Hay que jugar un difícil equilibrio entre la jovialidad que genera empatía, con momentos de seriedad y seguridad para que vean que será un trabajo duro, sin llegar a resultar ofensivo o prepotente y no perder los nervios ni la paciencia, dando a entender que estás en un entorno de lo más familiar y tranquilo entre tantos kalashnikov y uniformes militares. Hablar de fútbol, de motos, de los nombres y edades de los hijos de cada uno y mantener la calma. Mantenerla cuando te pasan el perro antidrogas por enésima vez y tu cabeza empieza a pensar que es posible que hayan puesto alguna sustancia en tu equipaje mientras te entretuvieron en alguna de tantas casetas preguntando lo de siempre otra vez, porque si no para qué iban a volver a pasar el perro que avaló la ausencia narcótica en tu vehículo. Mantener la calma cuando uno de los uniformados pone rictus serio y se acerca con sus chaleco de camuflaje con linterna, cargadores y la culata de madera de un arma corta asomando para decirte que vayas con él al baño a hablar y has de eludirlo como sea.
Y todo siempre en un ambiente extraño de frontera. Porque donde hay frontera hay trapicheo. Hay una microcosmos de buscavidas y supervivientes. De compra y venta de moneda, de documentación, de artículos con cargas impostivas altas, de conseguidores, de extraños guías, de gente sin ganas de hacer nada o sin nada que hacer que saben cuan cierto es aquello de “a río revuelto, ganancia de pescadores”.
No me gustan las fronteras. Representan la división y la exclusión. Señores de la guerra que en sus despachos trazaron una línea en un mapa y enviaron a gente a morir para mover una línea un metro allá o acá determinando quién es el bueno y quién no. Quién tiene derechos y quien no. No creo en ellas. Creo en personas buenas y malas. Que las hay. Menos que las buenas y más ruidosas, pero las hay. Y también creo que todos somos más o menos grises y no hay ángeles ni demonios. Adolph Hitler era un cariñoso amigo de sus perros y Teresa de Calcuta dejaba morir enfermos en su hospital por ser voluntad divina mientras ella se trataba en Houston. Grises claros y grises oscuros.

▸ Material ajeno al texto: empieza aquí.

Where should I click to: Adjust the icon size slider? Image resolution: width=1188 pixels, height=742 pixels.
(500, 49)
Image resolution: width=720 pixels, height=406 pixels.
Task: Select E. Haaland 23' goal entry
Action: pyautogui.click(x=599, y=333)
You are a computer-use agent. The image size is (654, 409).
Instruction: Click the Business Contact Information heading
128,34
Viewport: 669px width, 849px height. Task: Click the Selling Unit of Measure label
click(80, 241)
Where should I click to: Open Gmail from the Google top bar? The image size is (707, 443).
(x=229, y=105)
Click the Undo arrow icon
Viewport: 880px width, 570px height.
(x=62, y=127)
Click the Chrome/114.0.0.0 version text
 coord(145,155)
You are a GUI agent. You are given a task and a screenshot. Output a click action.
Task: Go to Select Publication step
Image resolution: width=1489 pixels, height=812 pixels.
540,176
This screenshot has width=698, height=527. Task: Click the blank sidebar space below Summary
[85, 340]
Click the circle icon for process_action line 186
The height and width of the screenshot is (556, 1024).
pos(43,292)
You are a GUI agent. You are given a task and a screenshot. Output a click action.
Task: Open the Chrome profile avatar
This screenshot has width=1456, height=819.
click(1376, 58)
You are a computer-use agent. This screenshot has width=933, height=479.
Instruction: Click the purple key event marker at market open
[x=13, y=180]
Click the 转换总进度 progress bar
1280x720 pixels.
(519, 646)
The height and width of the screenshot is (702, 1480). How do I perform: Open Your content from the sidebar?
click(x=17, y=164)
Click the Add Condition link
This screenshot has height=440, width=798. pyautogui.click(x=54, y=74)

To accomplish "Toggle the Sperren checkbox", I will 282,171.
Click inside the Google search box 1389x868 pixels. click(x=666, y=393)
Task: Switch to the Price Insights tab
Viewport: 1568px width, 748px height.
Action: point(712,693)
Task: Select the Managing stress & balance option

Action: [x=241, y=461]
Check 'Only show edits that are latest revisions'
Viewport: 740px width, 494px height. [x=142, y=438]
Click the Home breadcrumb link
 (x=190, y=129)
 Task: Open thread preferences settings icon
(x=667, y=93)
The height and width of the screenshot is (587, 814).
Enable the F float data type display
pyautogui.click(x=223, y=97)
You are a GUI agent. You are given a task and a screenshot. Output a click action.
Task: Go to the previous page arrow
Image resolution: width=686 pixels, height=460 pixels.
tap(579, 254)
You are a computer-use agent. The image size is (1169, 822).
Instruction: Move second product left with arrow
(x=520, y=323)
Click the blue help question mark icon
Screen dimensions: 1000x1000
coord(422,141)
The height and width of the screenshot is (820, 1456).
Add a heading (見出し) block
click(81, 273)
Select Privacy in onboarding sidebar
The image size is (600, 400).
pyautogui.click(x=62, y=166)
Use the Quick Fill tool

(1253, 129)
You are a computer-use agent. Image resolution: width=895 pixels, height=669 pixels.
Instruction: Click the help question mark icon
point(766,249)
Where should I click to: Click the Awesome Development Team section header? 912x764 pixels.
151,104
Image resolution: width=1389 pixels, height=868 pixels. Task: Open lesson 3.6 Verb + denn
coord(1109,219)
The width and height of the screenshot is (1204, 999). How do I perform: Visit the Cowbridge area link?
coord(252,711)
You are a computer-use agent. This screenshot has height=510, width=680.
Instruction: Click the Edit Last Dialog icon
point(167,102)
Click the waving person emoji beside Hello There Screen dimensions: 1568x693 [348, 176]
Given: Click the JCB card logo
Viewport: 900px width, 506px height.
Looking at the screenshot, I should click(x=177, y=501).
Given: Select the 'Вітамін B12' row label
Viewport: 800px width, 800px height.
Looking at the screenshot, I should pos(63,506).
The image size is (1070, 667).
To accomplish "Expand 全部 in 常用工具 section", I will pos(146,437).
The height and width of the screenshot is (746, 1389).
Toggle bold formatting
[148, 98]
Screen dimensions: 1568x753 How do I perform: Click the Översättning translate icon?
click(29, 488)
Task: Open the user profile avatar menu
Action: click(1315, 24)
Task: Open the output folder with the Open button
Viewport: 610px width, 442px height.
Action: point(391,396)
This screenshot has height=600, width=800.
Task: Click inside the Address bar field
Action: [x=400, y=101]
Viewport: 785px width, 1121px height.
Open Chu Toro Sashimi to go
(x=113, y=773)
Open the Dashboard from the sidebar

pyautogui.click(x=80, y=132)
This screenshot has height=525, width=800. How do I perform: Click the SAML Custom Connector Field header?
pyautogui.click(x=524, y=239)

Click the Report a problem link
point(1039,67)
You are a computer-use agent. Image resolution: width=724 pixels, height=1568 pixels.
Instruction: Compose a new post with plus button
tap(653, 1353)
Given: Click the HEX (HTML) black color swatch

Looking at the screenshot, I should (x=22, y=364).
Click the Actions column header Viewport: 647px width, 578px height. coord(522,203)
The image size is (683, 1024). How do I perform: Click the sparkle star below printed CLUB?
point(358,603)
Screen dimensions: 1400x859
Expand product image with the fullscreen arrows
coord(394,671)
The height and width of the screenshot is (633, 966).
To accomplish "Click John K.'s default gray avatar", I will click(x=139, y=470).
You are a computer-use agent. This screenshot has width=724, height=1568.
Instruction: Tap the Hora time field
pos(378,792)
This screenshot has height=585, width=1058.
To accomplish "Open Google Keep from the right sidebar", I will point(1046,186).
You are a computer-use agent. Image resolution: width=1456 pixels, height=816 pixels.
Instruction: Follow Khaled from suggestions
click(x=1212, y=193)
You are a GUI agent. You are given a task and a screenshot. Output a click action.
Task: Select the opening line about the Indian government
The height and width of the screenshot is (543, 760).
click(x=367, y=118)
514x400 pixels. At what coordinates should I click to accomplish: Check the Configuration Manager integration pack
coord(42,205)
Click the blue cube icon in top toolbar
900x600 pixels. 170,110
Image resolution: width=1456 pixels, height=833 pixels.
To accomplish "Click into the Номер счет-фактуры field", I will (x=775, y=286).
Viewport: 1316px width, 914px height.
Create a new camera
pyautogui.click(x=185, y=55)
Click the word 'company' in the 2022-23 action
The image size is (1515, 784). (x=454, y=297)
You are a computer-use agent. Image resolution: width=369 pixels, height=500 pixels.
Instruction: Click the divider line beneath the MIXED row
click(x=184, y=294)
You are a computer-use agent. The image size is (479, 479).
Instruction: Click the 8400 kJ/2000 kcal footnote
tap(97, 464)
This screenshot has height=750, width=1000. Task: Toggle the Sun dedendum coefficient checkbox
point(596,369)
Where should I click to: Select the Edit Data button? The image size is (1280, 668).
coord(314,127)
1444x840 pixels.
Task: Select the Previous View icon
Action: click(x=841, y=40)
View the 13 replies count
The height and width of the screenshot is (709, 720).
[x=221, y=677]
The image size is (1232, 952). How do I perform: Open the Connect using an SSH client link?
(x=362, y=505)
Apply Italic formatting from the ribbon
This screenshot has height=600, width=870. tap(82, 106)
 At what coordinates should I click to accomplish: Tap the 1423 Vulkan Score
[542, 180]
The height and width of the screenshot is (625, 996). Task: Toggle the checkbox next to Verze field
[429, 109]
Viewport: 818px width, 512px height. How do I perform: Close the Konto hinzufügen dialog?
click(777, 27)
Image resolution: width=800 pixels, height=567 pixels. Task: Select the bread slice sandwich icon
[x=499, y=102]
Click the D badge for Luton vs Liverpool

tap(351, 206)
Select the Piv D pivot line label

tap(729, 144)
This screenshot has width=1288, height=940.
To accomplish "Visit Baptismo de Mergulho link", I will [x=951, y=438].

Sin embargo las afronto con energía. Como el actor que va a una audición o el parado que tiene una entrevista de trabajo. Sé que a veces se trata una hora y otras veces de seis, así que voy preparado para que no me vean sucumbir sea la duración que sea.
Quizás sea esta mi forma de vengarme de la diferencia y la exclusión que representan para mí las fronteras.